Les organisations estiment que son arrestation est liée à sa participation, en tant que représentante de l'IRA, à la 85e session de la Commission africaine des droits de l'homme et des peuples à Banjul, où elle a dénoncé la « discrimination contre les Mauritaniens noirs » et appelé à une « conscience civique pacifique ».
• Youssef Camara, activiste et « lanceur d'alerte » sur les violations, arrêté le 17 septembre 2025 à son domicile sans mandat d'arrêt, et placé en prison civile après six jours de détention secrète.
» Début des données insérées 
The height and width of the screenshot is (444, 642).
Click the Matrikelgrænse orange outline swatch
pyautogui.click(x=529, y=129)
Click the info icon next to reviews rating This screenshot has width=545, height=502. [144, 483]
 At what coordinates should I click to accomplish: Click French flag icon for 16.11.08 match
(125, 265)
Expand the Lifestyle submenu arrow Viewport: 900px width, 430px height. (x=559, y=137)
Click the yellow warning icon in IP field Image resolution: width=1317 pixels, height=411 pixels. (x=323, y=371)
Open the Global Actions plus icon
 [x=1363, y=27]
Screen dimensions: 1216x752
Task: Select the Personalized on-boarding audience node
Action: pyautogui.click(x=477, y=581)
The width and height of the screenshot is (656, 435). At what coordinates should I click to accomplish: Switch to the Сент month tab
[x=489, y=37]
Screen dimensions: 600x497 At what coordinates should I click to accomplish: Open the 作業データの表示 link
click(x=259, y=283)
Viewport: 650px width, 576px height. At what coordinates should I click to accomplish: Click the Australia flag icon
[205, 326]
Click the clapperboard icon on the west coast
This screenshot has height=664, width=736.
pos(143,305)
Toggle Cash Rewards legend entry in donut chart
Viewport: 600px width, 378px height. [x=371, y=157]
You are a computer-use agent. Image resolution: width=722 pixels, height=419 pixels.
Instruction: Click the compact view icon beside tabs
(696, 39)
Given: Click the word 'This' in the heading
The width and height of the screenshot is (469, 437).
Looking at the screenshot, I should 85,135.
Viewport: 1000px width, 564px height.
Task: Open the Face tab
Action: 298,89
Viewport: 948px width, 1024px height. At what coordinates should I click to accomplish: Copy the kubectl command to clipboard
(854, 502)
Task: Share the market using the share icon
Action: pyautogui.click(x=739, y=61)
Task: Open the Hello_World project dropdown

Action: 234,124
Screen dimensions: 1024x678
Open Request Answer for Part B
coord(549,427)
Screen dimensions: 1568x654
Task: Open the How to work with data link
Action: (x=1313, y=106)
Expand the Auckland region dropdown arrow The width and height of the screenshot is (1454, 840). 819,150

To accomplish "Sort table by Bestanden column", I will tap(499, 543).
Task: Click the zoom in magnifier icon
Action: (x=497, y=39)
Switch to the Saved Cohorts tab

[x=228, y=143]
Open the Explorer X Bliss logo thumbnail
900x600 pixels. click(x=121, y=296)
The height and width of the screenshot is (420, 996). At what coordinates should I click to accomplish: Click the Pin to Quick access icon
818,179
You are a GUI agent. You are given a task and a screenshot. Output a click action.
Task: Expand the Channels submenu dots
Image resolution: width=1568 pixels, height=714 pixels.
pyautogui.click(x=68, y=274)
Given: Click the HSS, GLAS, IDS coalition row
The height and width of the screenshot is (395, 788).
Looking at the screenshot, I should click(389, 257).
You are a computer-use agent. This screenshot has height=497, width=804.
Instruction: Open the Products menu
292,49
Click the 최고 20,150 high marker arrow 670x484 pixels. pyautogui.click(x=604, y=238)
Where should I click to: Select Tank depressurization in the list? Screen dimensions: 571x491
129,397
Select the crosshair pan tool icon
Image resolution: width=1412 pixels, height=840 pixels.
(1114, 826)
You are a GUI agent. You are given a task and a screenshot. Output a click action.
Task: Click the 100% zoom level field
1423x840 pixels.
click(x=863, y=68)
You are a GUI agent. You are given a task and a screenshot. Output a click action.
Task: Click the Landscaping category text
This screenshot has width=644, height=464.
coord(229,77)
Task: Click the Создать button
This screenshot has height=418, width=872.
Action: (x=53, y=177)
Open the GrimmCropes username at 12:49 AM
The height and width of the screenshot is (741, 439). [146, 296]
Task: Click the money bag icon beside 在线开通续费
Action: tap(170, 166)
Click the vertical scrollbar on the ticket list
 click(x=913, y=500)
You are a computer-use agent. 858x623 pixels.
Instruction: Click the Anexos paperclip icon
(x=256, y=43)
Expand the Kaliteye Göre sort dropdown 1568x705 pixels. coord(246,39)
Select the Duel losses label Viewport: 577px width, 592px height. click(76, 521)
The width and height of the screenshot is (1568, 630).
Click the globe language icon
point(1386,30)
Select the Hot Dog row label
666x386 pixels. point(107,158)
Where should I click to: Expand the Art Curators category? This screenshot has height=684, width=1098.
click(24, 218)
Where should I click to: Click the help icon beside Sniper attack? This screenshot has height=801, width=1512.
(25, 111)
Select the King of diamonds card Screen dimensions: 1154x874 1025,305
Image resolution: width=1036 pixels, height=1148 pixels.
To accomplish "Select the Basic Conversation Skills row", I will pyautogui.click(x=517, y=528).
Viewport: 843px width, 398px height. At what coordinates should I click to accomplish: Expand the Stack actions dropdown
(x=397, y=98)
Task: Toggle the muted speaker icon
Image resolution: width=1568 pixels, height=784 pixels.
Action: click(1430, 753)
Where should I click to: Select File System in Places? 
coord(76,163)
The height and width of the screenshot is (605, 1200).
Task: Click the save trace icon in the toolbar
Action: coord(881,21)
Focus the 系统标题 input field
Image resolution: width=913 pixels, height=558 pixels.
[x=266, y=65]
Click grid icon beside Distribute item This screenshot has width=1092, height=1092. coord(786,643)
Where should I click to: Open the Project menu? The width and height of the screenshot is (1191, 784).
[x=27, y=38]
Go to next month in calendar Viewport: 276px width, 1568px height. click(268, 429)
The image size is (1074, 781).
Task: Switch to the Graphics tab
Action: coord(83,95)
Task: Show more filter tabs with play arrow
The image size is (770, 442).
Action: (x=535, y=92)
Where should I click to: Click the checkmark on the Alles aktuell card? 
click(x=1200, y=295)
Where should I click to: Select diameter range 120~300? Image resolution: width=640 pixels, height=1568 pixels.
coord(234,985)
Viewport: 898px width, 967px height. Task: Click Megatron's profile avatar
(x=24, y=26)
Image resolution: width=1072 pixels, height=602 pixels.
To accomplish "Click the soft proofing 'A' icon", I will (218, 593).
Il a été accusé, entre autres, d'« incitation à la haine », de « violence » et d'« utilisation abusive de données », et risque une peine pouvant aller jusqu'à trois ans de prison.
Les organisations estiment que son arrestation est liée à ses critiques publiques du « mauvais traitement des migrants d'Afrique de l'Ouest » par certains éléments des forces de sécurité.
• Abdoulaye Ba, responsable du comité de l'immigration de l'IRA, arrêté le 26 avril 2025, et condamné par le tribunal à un an de prison, dont six mois fermes, et à une amende de 200 000 nouvelles ouguiyas, avant d'être de nouveau arrêté après sa libération provisoire, pour être finalement libéré le 29 octobre 2025 après avoir purgé sa peine.
Les organisations ont également signalé l'arrestation d'autres activistes du mouvement à différentes périodes de l'année 2025.
Les organisations de défense des droits humains estiment que ces arrestations s'inscrivent dans une « longue approche de répression des voix critiques », en particulier celles engagées dans la lutte contre l'esclavage et la discrimination et la défense des droits des migrants d'Afrique de l'Ouest.
Elles ont expliqué que le mois de mars 2025 a été marqué par une vaste campagne d'expulsion de centaines de migrants, principalement du Mali et du Sénégal, « de manière arbitraire et accompagnée de violence », dans le cadre du renforcement de la coopération entre la Mauritanie et l'Union européenne en matière de contrôle de l'immigration.
Le communiqué a critiqué le cadre juridique mauritanien, en particulier la loi sur la protection des symboles (2021-021), dont les organisations ont déclaré que sa formulation « vague » permettait de « l'utiliser pour réprimer la liberté d'expression et la critique ».
Le communiqué a également rappelé les observations du Comité des Nations Unies pour les droits économiques, sociaux et culturels en mars 2024, qui a exprimé sa préoccupation concernant la restriction des défenseurs des droits humains, en particulier ceux travaillant sur les questions d'anti-esclavage et de discrimination.
Les trois organisations ont demandé au gouvernement mauritanien de :
• Libérer immédiatement tous les activistes détenus arbitrairement,
• Mettre fin au harcèlement et aux poursuites contre les défenseurs des droits des migrants et les activistes anti-esclavagistes ;
• Garantir leur intégrité physique et psychologique ;
• Accélérer l'adoption d'une loi globale pour la protection des défenseurs des droits humains en concertation avec la société civile.
Elles ont souligné que la protection des défenseurs des droits fondamentaux constitue un engagement international de la Mauritanie qui doit être respecté pour garantir un environnement civique ouvert et équilibré.